Bu hafta sonu Almanya’da erken seçim var. Anketlerde Alice Weidel’in
başkanlığını yaptığı neo faşist AfD yüzde 20’yle ikinci parti görünüyor.
Dünkü Bild gazetesi röportajda Alice Weidel’a ilginç bir soru sormuş:
“Almanya’ya başbakan olmak istiyorsunuz, eğer bu gerçekleşirse İsviçre’de
yaşayan ailenizle Almanya’ya taşınacak mısınız?”
İçimden allah allah dedim, Avrupa Birliğini dağıtmak isteyen milliyetçi bir
kadının ailesi İsviçre’de yaşıyor, ne iş? Henüz sorunun şaşkınlığını üzerimden
atamadan Alice Weidel’ın soruya cevabı beni iyice afallattı:
“Ben bu ülkeye hizmet etmek istiyorum. Ve benim harika karım İsviçreli ve
İsviçre'de kalıyor. Şu ana kadar böyle. Ve buna uygun olarak, insanların bu
konuyla çok daha az ilgilenmelerini isterim."
Weidel’in telkininin benim üzerimde geçerli bir etkisi olmadı tabi. Aksine
onun özel yaşamıyla daha çok ilgileniyorum. Neo faşist bir lider kadın, eşi
için ‘benim harika karım’ diyorsa nasıl ilgilenmem. Yadırgıyorum ama olumlu bir
anlamı da var bunun. Sanki neo faşist imajını cinselliğiyle yumuşatan bir şey.

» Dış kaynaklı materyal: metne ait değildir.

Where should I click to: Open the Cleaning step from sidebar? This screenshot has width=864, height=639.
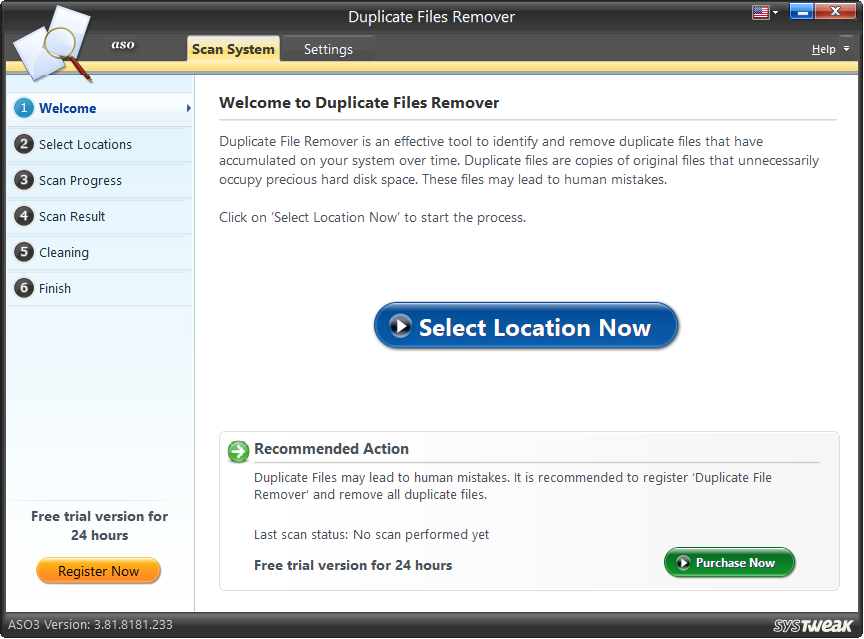click(x=66, y=252)
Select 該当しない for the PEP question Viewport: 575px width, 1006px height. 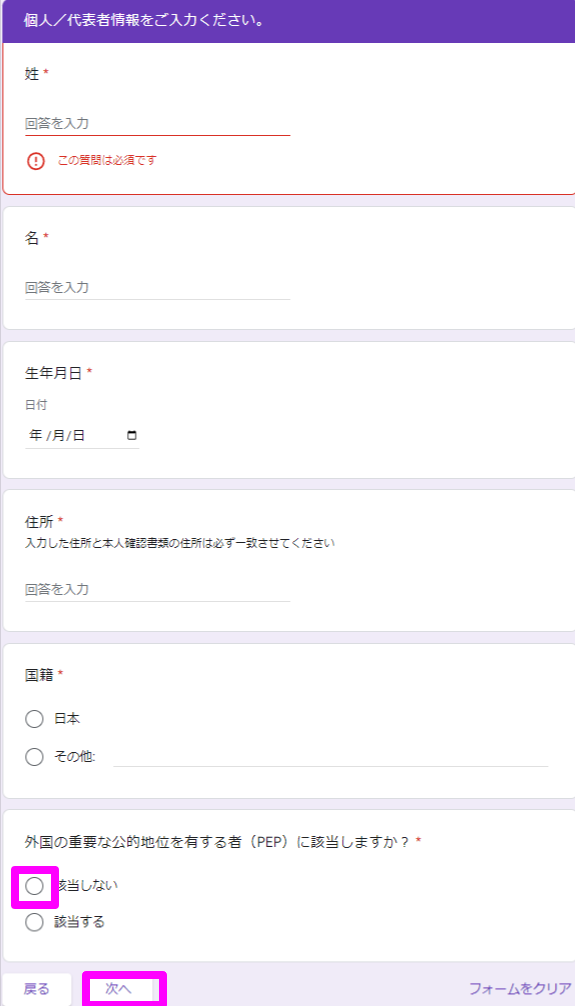34,886
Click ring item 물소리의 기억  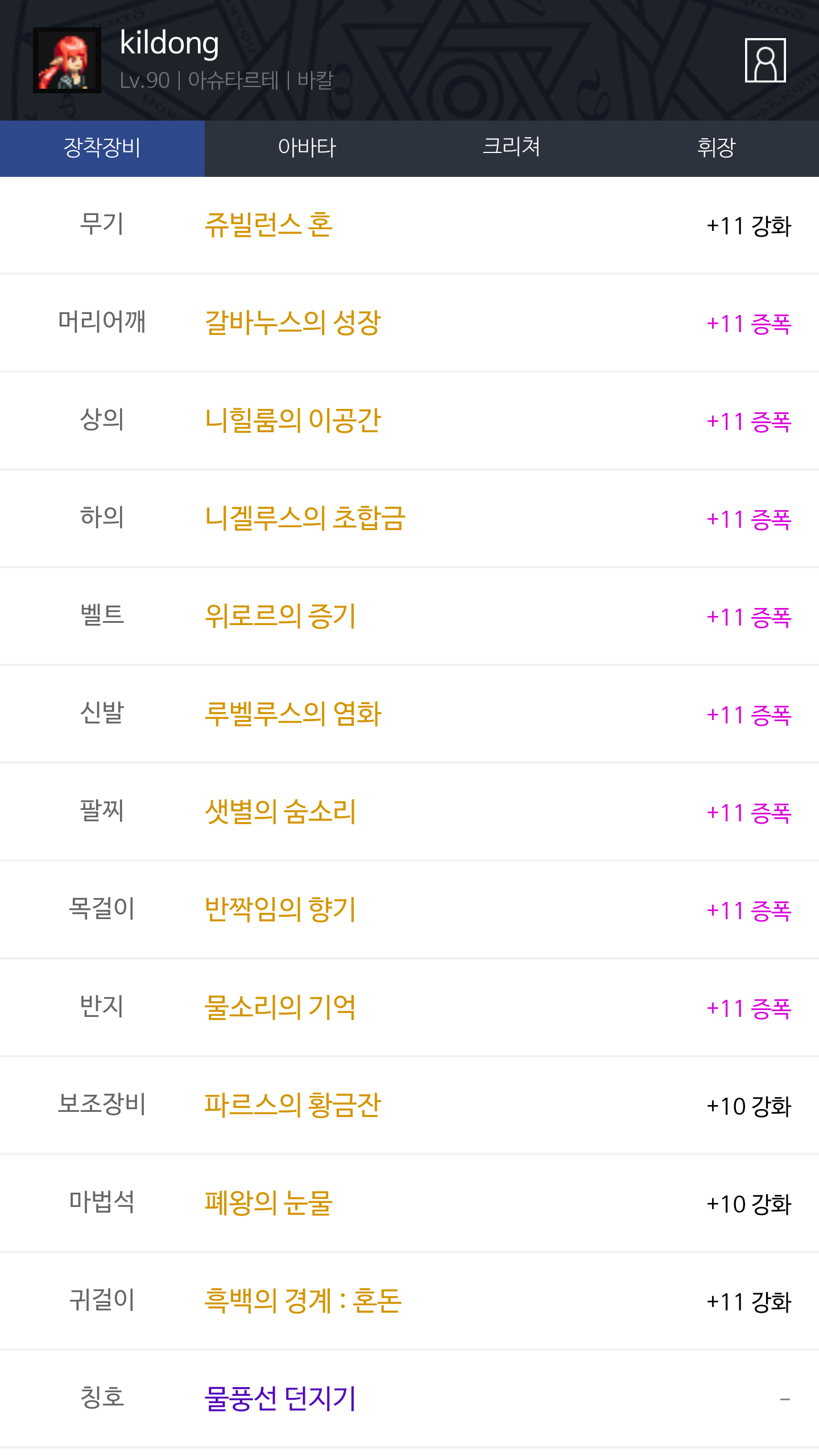pos(280,1008)
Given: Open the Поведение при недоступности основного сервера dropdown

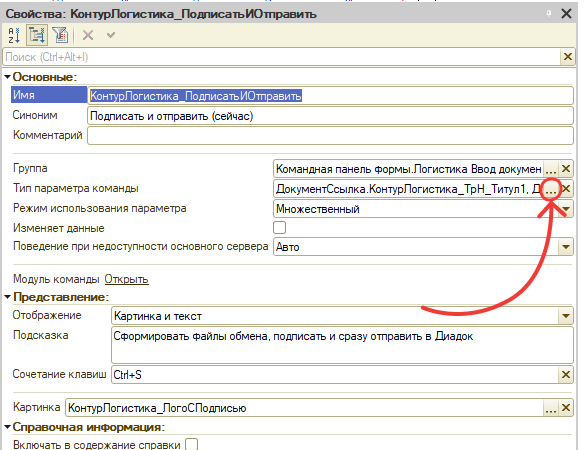Looking at the screenshot, I should [566, 247].
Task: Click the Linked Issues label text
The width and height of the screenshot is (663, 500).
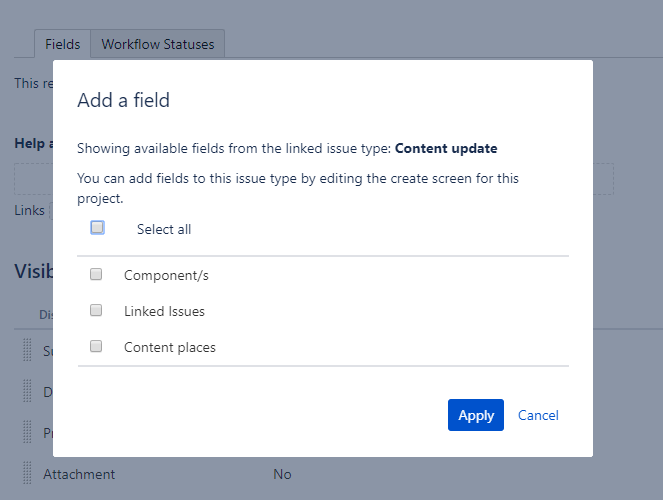Action: 164,311
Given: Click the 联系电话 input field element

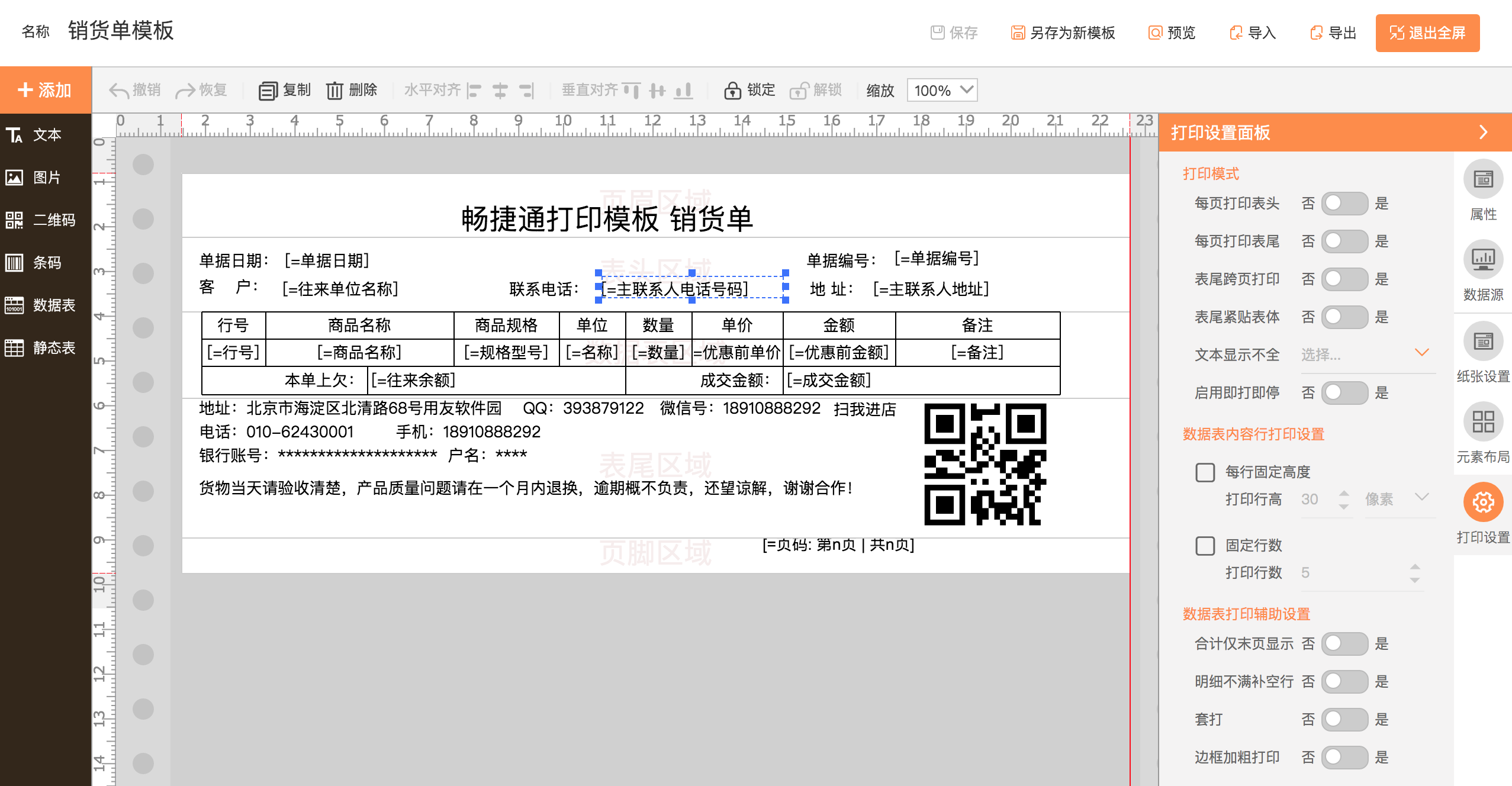Looking at the screenshot, I should [690, 289].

Cinsel tercihini cesurca söylemesinin beni yanıltmaması için yine de
ihtiyatlıyım.
Ama bir faşist, bir muhafazakâr, veya bir sağcı cinsellik konusunda her
zaman ikiyüzlüdür. Cinsellik deyince solcular da az iki yüzlü sayılmazlar. Şunu
genelde diye tüm insanlar için söyleyeyim de kurtulayım: Evet, insanlar
cinsellik konusunda her zaman ikiyüzlüdür. (Kimsenin özel hayatı bizi
ilgilendirmez sözü bu paylaşılmış ikiyüzlülüğün kamusal savunmasıdır ve başka
bir ikiyüzlülüktür.)
Konumuz neo faşist Alice Weidel’ın ikiyüzlülüğü. Somut.
Biraz araştırdım.
Alice Weidel’ın karısı Sarah Bossard bir Sri Lanka göçmeni. Üç aylıkken
İsviçreli bir aile tarafından evlatlık alınmış. Amerika’da sinema eğitimi
görmüş. Film sektöründe yapımcı olarak çalışıyor. İsviçre vatandaşı.

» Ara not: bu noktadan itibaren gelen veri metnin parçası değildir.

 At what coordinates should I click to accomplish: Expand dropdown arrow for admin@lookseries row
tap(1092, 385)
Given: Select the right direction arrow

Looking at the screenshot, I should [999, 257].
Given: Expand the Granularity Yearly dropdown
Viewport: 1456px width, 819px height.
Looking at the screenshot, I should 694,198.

Lezbiyen Alice Weidel’ın partisi AfD federal Alman parlamentosunda LGBTQ+
haklarına karşı en homofobik parti. 2019 yılında eşcinsel evliliklerin iptali
için dilekçe vermişler. AfD yayınladığı bir manifestoda "Siyasi aile
idealimiz; anne, baba ve çocuklardan oluşan bir ailedir" demişti.
Peki nasıl bağdaşıyor?
Bir sigara tiryakisinin kapalı alanlarda sigara yasağını önermesi gibi mi?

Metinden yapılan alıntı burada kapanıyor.